Prevalence, cost and scope of obesity in Canada
The prevalence of obesity is rising to epidemic proportions at an alarming rate in both developed "Westernised" and less developed countries around the world . The situation in Canada is very similar to that of other developed countries. More than a quarter of the children and half the adults in Canada are affected by overweight
Mortality and morbidity
The younger an individual becomes overweight, the younger he is likely to develop health problems affecting, in the long term, his quality of life and possibly his life expectancy. Obesity is also an independent risk factor related to a higher mortality rate. In the United States, obesity (16.6%) scored second behind tobacco use (18.1%) as a principal modifiable cause of death in 2000. However, due to physical inactivity and bad dietary habits, the tendency is now such that tobacco use could easily be overtaken by obesity in a near future.
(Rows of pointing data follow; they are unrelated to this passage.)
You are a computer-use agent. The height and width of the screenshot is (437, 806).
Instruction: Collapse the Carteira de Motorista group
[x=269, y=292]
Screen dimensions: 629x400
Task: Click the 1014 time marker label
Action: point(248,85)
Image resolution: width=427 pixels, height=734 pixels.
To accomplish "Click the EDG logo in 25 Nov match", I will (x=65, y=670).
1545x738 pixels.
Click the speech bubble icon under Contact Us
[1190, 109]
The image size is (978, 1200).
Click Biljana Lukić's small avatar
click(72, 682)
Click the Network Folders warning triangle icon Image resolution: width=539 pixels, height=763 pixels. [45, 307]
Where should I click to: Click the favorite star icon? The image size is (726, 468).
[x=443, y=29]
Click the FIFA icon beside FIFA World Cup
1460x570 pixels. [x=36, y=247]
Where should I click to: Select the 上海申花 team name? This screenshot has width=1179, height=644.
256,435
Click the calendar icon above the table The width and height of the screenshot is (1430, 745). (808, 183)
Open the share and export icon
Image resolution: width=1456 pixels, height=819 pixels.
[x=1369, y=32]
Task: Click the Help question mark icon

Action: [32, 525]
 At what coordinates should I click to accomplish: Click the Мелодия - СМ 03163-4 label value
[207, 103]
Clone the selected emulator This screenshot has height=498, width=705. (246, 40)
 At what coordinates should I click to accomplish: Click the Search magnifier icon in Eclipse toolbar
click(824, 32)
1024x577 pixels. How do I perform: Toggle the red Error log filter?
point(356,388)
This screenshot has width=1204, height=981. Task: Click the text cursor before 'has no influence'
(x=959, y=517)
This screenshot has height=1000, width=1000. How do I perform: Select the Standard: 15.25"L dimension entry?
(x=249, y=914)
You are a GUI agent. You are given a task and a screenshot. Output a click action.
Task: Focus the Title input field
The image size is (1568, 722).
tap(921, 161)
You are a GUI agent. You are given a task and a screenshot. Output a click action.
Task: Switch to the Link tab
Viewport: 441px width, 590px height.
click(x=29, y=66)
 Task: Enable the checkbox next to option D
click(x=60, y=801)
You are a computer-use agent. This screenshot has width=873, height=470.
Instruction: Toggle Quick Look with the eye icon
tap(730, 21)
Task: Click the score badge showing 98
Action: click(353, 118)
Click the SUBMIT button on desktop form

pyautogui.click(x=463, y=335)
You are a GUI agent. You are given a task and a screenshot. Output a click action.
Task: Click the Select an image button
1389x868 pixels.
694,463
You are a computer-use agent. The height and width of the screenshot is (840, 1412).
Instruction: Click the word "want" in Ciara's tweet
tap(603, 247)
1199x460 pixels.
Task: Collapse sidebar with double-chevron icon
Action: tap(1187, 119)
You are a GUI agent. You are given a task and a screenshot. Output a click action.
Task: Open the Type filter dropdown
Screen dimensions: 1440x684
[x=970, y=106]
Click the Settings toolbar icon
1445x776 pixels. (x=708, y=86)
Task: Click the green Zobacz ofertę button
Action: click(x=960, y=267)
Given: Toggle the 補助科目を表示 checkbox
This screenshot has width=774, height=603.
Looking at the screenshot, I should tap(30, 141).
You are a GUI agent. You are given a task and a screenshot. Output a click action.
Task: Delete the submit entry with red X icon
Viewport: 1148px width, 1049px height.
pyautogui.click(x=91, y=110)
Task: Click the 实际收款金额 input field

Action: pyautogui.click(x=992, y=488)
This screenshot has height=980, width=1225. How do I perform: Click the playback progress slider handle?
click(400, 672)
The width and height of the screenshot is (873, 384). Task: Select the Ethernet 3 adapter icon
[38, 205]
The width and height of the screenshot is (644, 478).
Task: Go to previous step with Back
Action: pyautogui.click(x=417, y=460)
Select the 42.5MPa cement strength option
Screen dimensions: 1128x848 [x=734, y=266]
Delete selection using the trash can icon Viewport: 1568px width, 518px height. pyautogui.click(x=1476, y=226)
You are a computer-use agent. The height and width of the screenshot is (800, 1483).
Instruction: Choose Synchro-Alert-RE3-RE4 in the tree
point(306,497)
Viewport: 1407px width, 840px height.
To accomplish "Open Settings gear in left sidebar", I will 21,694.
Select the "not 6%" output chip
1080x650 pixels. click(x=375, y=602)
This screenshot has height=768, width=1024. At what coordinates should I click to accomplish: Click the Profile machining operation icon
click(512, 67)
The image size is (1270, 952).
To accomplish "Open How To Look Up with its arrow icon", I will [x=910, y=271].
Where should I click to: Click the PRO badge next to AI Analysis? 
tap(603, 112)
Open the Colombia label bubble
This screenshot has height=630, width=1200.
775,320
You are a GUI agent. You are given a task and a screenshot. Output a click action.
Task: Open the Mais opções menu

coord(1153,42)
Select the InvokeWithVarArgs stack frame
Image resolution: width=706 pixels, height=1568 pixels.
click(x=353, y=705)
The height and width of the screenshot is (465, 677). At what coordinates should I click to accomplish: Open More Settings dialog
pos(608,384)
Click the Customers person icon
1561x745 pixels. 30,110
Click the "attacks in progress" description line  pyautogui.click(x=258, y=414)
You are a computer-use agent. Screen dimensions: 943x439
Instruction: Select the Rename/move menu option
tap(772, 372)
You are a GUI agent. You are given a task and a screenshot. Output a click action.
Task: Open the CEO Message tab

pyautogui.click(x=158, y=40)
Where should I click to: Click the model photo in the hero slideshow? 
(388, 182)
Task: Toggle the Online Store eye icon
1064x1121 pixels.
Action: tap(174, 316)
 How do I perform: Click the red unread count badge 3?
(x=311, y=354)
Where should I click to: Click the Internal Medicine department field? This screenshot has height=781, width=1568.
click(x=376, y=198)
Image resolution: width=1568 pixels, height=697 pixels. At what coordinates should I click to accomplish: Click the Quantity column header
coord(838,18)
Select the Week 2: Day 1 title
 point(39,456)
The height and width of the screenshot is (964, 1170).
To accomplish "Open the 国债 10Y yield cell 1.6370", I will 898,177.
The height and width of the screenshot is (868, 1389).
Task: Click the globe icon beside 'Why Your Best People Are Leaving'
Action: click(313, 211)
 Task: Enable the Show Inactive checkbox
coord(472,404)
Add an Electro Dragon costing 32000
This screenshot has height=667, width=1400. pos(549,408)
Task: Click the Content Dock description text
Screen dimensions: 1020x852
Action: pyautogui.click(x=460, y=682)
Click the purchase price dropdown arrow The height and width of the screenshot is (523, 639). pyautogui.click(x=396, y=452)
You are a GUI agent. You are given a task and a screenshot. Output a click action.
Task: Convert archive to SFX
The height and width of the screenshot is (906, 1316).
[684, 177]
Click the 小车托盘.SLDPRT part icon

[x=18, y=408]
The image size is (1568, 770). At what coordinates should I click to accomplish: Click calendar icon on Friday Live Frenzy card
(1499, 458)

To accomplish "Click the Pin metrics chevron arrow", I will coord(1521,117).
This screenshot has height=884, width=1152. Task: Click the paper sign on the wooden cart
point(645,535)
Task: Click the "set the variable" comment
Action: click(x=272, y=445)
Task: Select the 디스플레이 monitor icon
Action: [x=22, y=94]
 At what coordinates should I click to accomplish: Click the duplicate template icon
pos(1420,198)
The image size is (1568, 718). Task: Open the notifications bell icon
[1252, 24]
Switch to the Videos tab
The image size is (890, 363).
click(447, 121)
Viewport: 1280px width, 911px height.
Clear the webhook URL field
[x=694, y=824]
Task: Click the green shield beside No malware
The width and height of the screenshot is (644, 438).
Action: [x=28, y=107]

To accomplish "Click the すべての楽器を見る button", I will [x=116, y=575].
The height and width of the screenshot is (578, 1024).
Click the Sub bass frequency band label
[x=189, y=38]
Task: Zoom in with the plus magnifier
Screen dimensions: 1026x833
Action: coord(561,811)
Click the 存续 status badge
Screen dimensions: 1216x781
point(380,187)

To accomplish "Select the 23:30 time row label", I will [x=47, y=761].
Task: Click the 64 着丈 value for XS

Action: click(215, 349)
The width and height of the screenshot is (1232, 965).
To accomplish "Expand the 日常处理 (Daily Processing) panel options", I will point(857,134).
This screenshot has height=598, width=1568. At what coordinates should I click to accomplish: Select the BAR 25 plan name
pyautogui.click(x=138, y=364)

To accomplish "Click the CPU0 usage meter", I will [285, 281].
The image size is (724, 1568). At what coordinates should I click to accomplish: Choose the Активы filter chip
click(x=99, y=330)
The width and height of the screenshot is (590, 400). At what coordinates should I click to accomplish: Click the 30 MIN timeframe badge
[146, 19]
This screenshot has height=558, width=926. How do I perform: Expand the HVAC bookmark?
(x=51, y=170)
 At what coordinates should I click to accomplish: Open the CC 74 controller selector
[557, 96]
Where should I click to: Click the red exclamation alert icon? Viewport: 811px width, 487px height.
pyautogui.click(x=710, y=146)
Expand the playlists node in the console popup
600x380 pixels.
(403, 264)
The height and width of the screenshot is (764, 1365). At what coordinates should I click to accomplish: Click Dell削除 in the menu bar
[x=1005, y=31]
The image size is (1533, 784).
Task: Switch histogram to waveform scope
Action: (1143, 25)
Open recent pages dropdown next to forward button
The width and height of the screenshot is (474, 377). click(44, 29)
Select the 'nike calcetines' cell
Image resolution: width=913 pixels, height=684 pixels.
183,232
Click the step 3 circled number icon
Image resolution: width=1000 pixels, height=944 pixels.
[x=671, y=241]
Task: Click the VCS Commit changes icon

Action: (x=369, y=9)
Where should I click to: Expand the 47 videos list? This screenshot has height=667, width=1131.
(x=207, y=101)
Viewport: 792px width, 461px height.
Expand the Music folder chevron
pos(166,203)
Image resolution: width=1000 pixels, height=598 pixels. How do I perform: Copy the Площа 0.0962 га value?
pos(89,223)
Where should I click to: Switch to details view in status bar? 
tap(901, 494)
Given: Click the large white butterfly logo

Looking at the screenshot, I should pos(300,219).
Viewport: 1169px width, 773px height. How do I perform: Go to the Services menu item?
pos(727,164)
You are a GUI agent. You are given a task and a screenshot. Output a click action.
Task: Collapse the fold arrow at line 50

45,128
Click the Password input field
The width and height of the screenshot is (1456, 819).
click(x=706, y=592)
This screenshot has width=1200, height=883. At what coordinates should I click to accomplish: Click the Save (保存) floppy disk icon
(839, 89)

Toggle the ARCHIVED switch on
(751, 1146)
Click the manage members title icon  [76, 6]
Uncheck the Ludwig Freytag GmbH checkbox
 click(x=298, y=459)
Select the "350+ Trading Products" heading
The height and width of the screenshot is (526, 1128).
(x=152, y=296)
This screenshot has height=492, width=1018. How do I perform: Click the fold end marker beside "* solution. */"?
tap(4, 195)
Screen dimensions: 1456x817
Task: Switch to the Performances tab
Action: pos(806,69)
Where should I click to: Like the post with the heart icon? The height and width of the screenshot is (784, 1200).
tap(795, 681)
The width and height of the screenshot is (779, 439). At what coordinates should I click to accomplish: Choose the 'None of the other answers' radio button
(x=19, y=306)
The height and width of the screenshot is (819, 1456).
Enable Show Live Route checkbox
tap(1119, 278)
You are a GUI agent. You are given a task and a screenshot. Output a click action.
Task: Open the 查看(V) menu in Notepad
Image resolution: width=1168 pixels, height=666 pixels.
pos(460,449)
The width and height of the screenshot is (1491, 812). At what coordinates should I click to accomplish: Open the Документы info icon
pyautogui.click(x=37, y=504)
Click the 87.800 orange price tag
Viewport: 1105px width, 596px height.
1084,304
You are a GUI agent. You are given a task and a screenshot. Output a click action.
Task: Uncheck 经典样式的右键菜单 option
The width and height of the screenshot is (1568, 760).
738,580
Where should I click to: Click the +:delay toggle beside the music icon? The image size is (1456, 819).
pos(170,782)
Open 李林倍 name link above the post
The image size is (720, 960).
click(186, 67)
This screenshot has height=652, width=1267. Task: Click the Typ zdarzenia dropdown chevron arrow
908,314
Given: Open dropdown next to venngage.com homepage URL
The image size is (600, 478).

Actuarial data confirm that severe obesity is associated with a shorter life expectancy. In numerical terms, this means that death risk is 1% greater for each 0.5kg gain in body weight for 30-42-year olds, and 2% for 50-62-year olds.
The health, economic and psycho-social consequences of the increasing incidence of obesity are substantial. Obesity is associated with numerous health complications which range from non-fatal debilitating conditions such as osteoarthritis, to life threatening chronic diseases such as Coronary Heart Disease, diabetes, and certain cancers. The psychological consequences of obesity can range from lowered self-esteem to clinical depression. Recent estimates suggest that between 2 to 8% of the total sick care costs in Western countries are attributable to obesity.
Despite the high prevalence of obesity and the many advances in our understanding of how it develops, present management strategies have persistently failed to achieve long term success.